**Aim of the exercise**.
Set down without change every line from the line that contains "Instruction: Click the" through the end of the listing, and only those lines. No pictures.
--------------------------------------------------
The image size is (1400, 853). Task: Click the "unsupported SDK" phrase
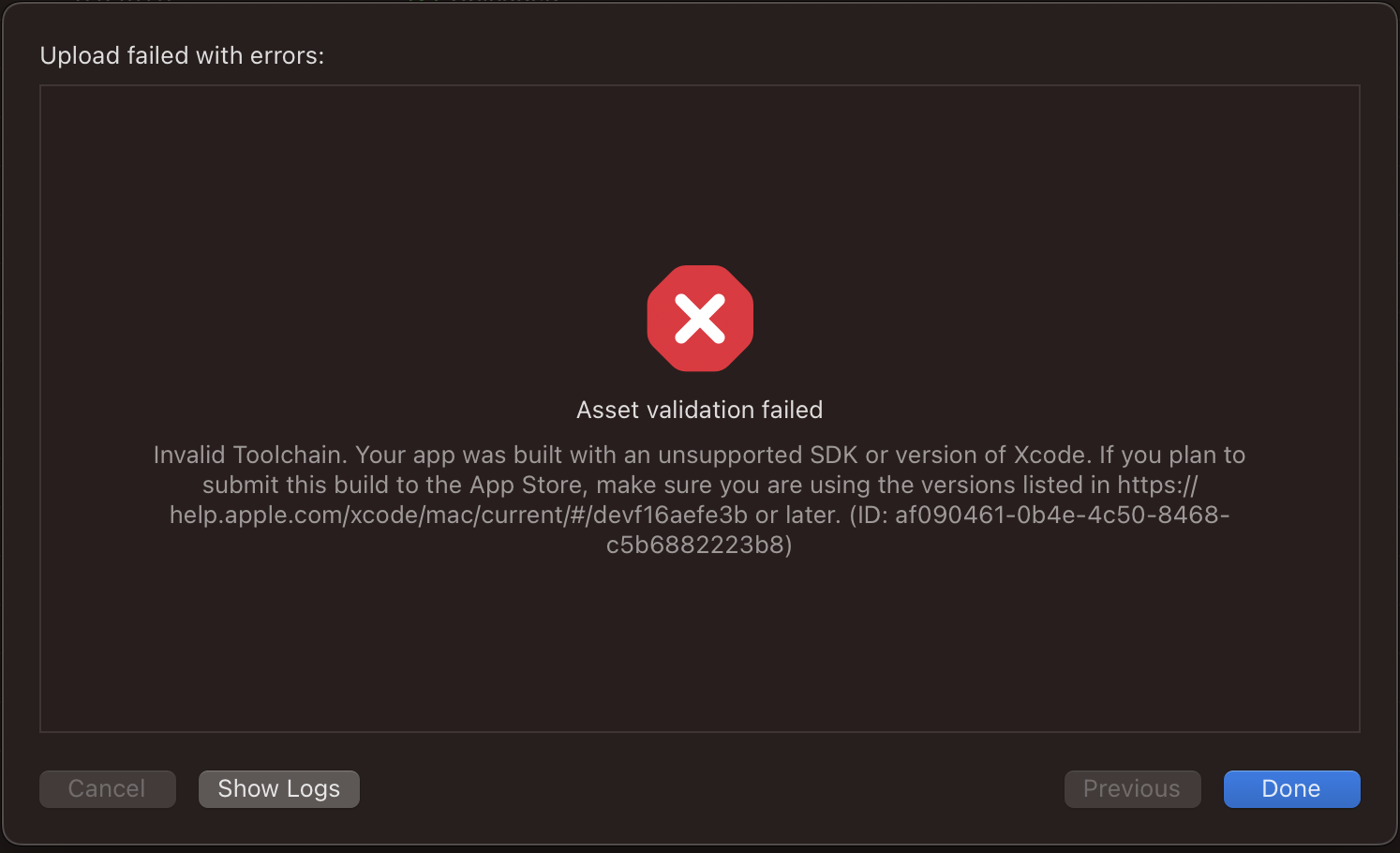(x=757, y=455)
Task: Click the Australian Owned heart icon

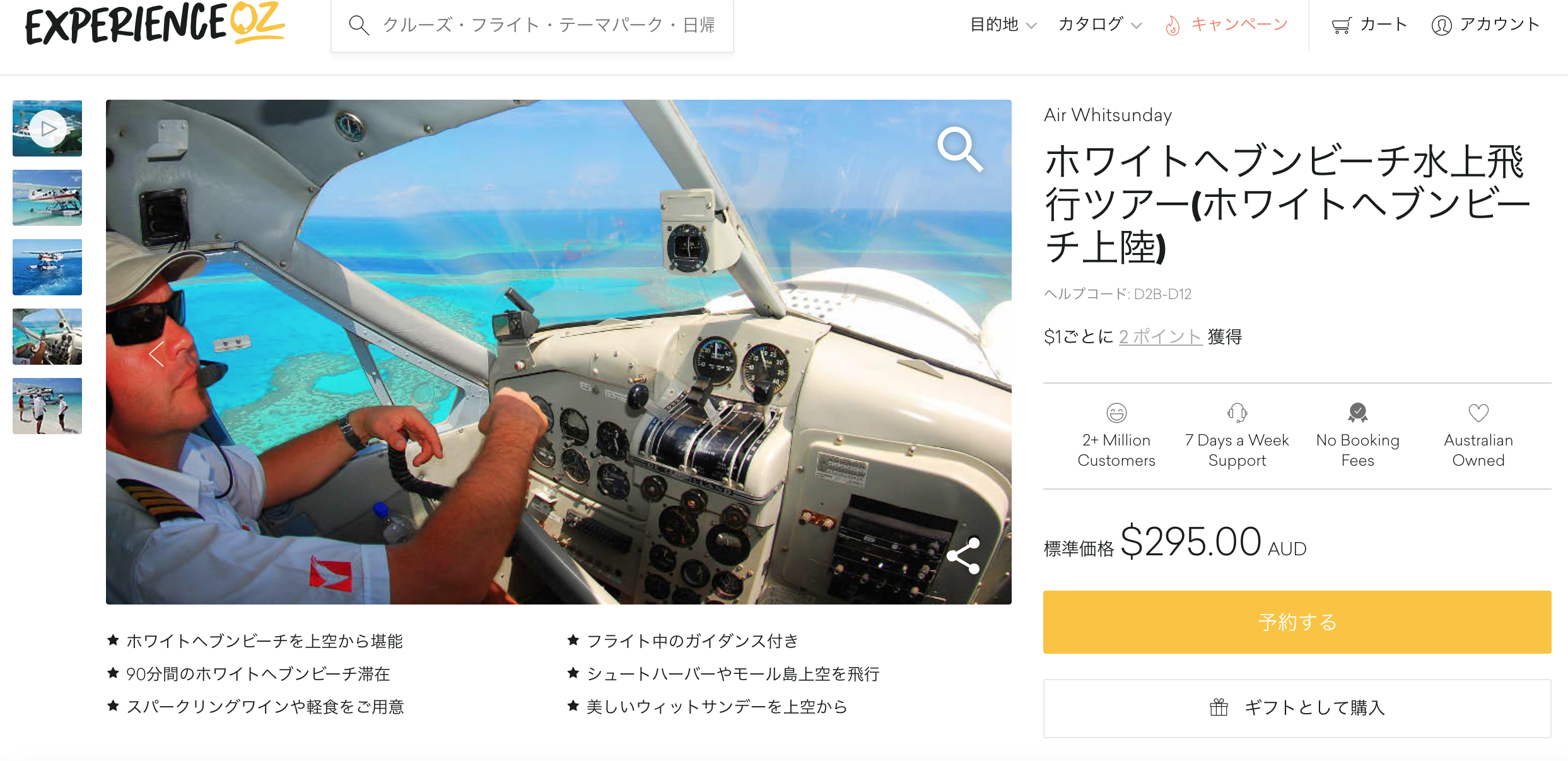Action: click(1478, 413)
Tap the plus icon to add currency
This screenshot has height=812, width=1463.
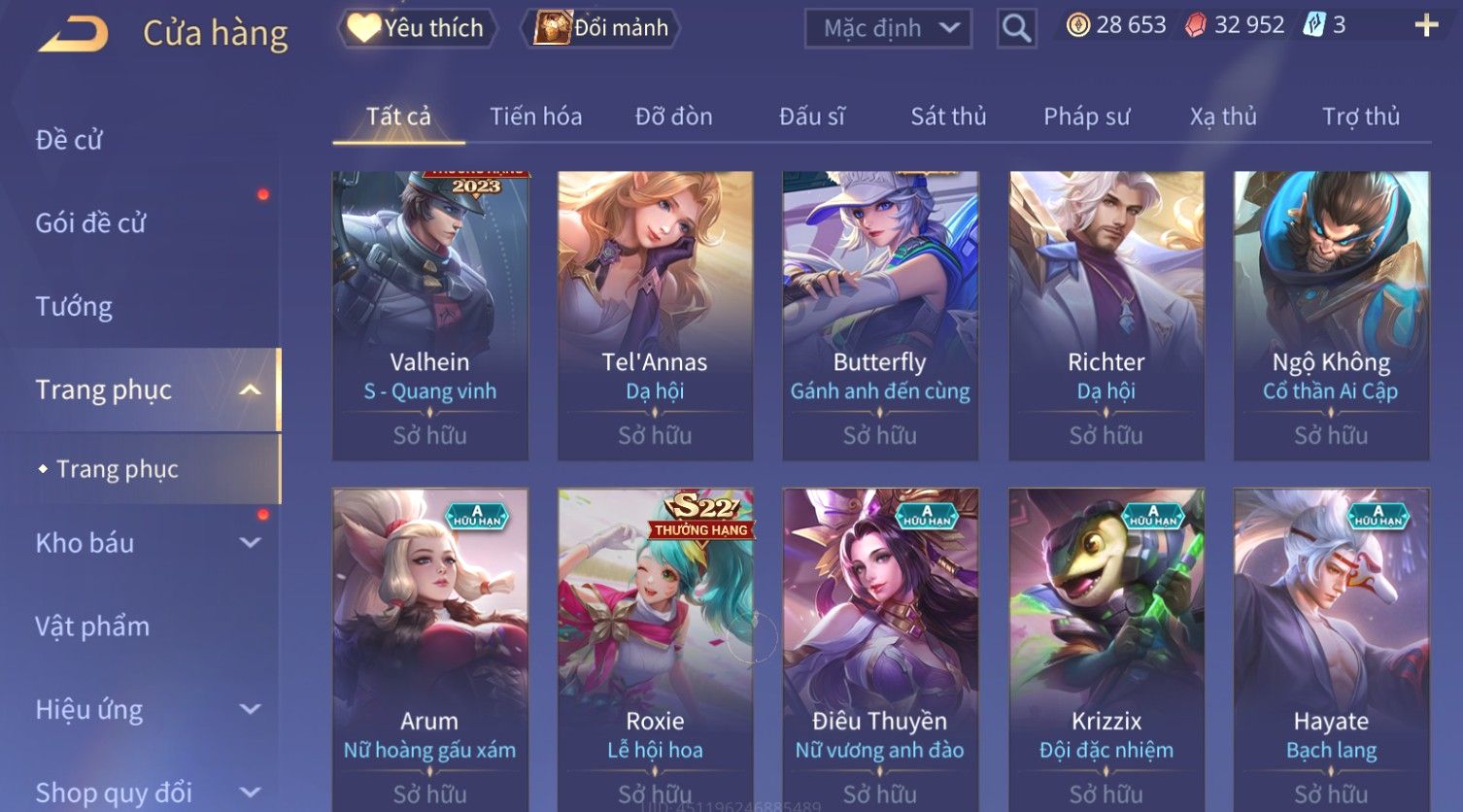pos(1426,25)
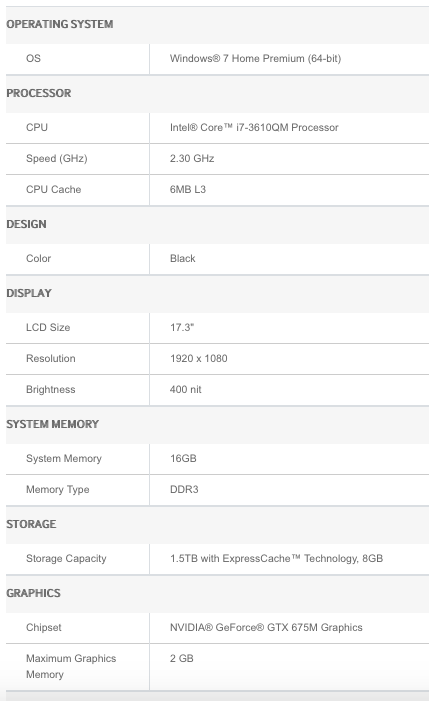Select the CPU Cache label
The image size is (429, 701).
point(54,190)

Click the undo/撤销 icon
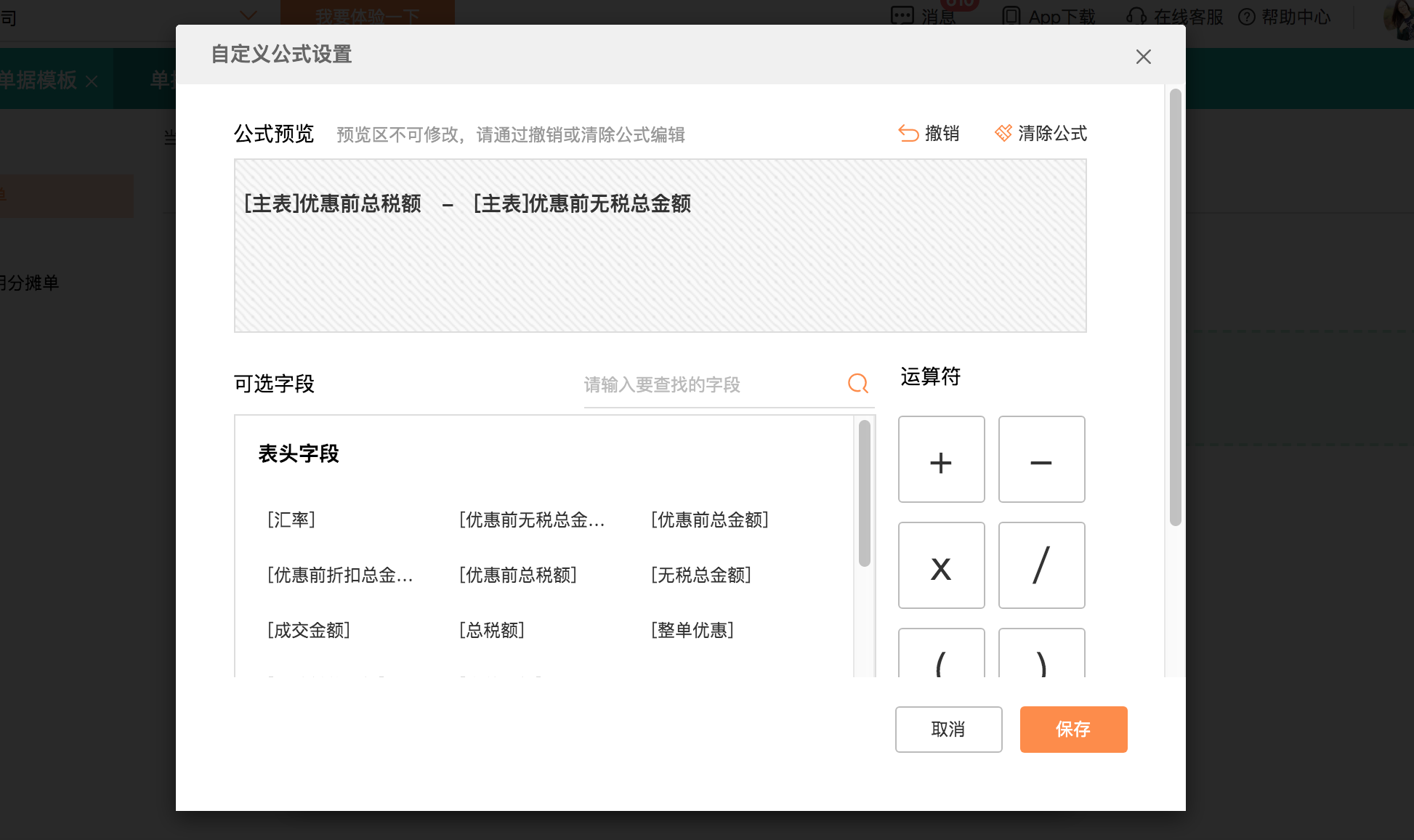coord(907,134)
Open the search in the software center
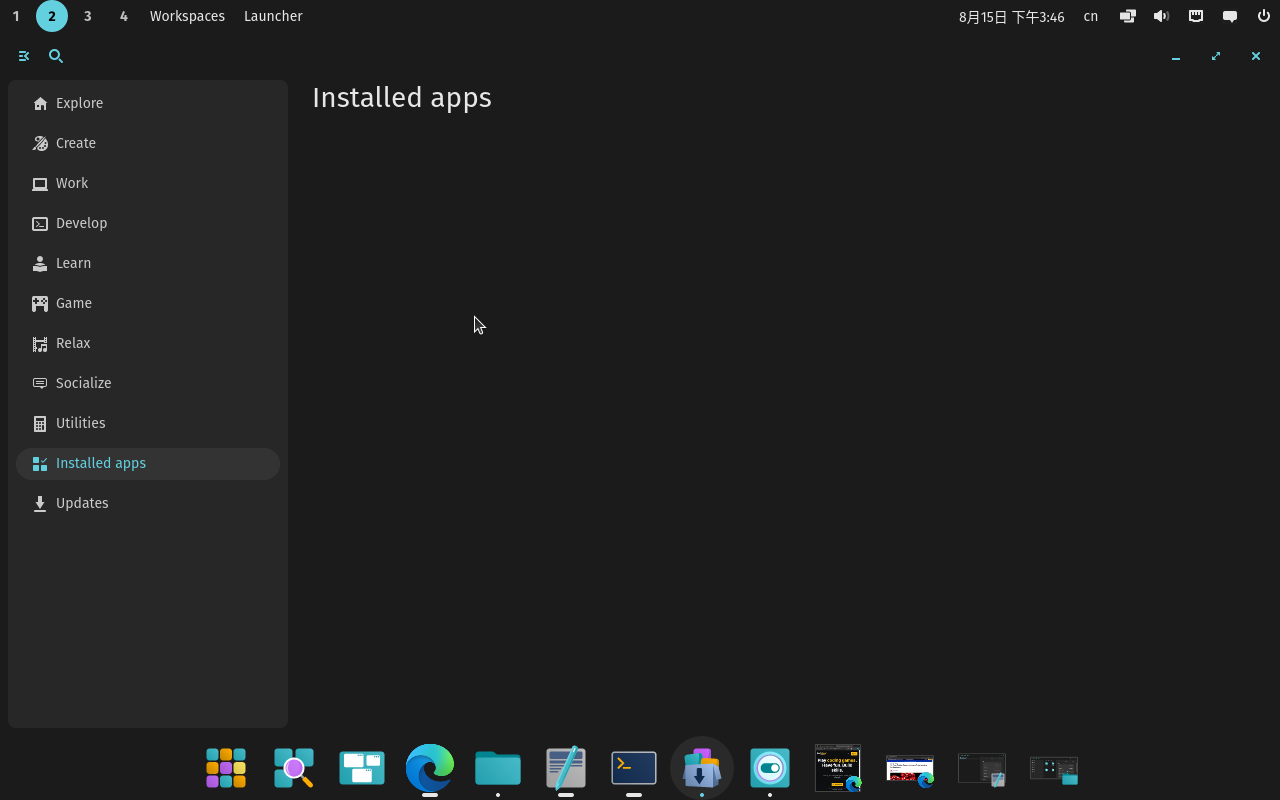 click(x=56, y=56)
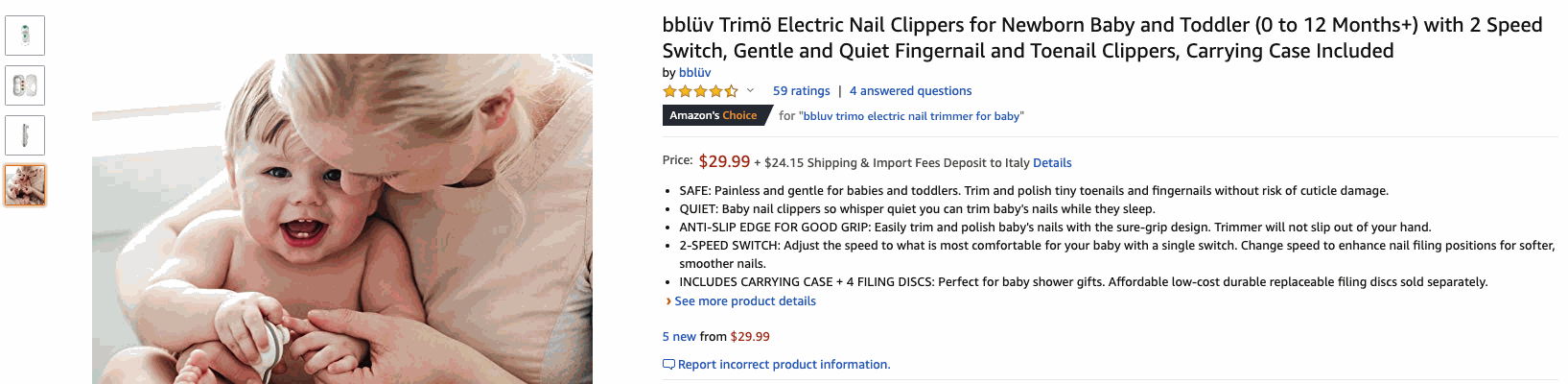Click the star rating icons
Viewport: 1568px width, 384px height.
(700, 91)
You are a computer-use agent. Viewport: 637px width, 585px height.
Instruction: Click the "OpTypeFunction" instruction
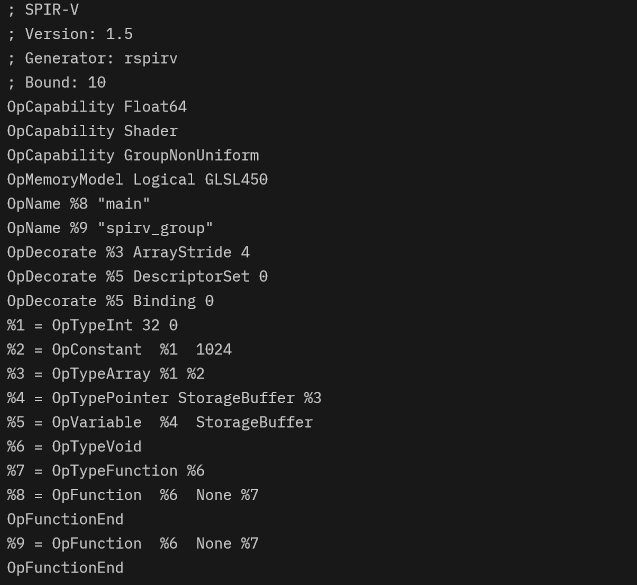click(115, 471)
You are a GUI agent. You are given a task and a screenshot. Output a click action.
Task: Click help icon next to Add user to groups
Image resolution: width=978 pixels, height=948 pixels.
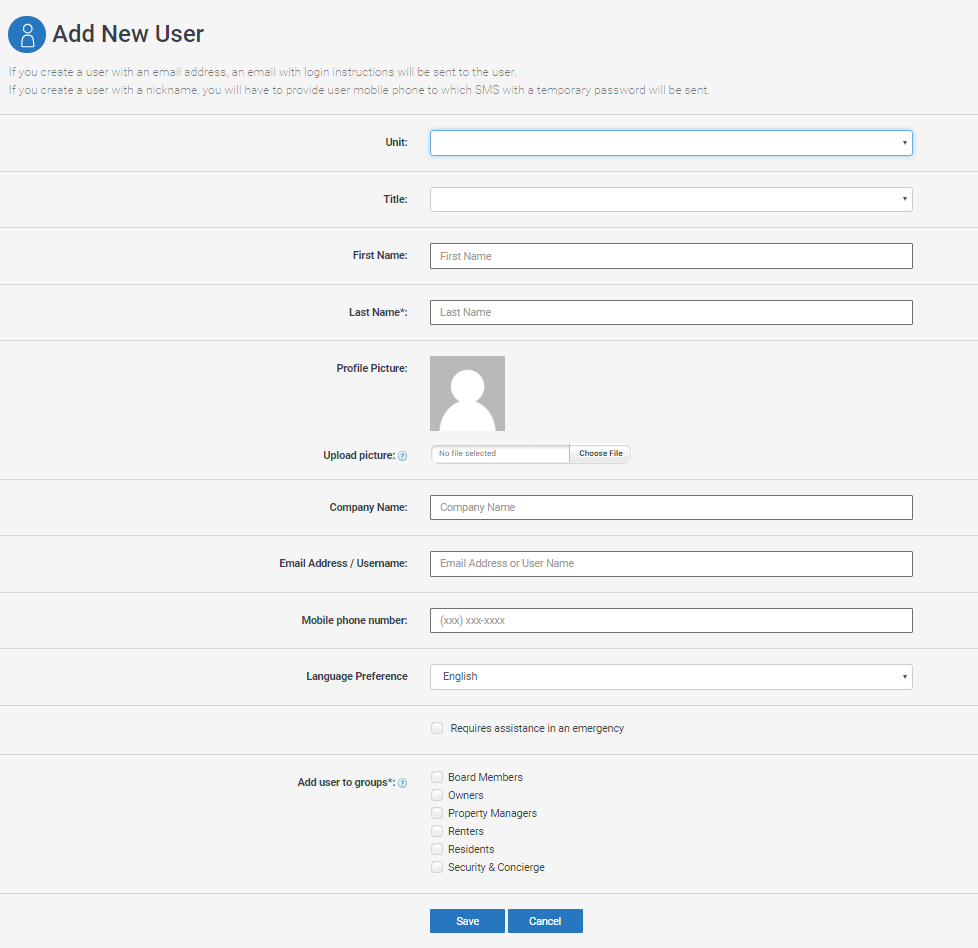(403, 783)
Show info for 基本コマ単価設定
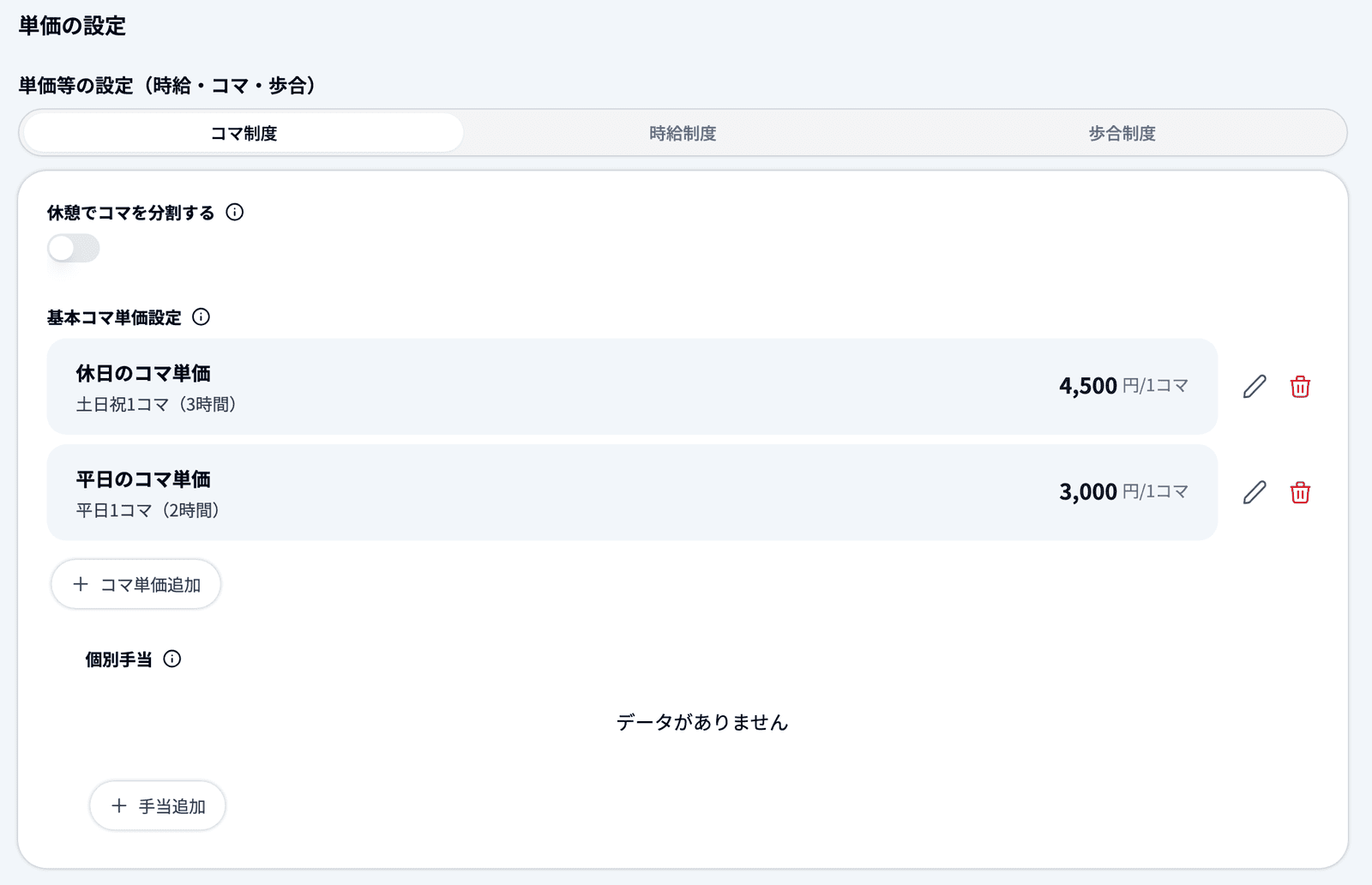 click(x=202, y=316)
--------------------------------------------------
**Expected answer**.
Instruction: Click the "OpTypeFunction" instruction
click(115, 471)
You are a GUI agent. You are given a task and a screenshot. Output a click action.
Task: Click help icon next to Add user to groups
Image resolution: width=978 pixels, height=948 pixels.
(403, 783)
Show info for 基本コマ単価設定
 click(x=202, y=316)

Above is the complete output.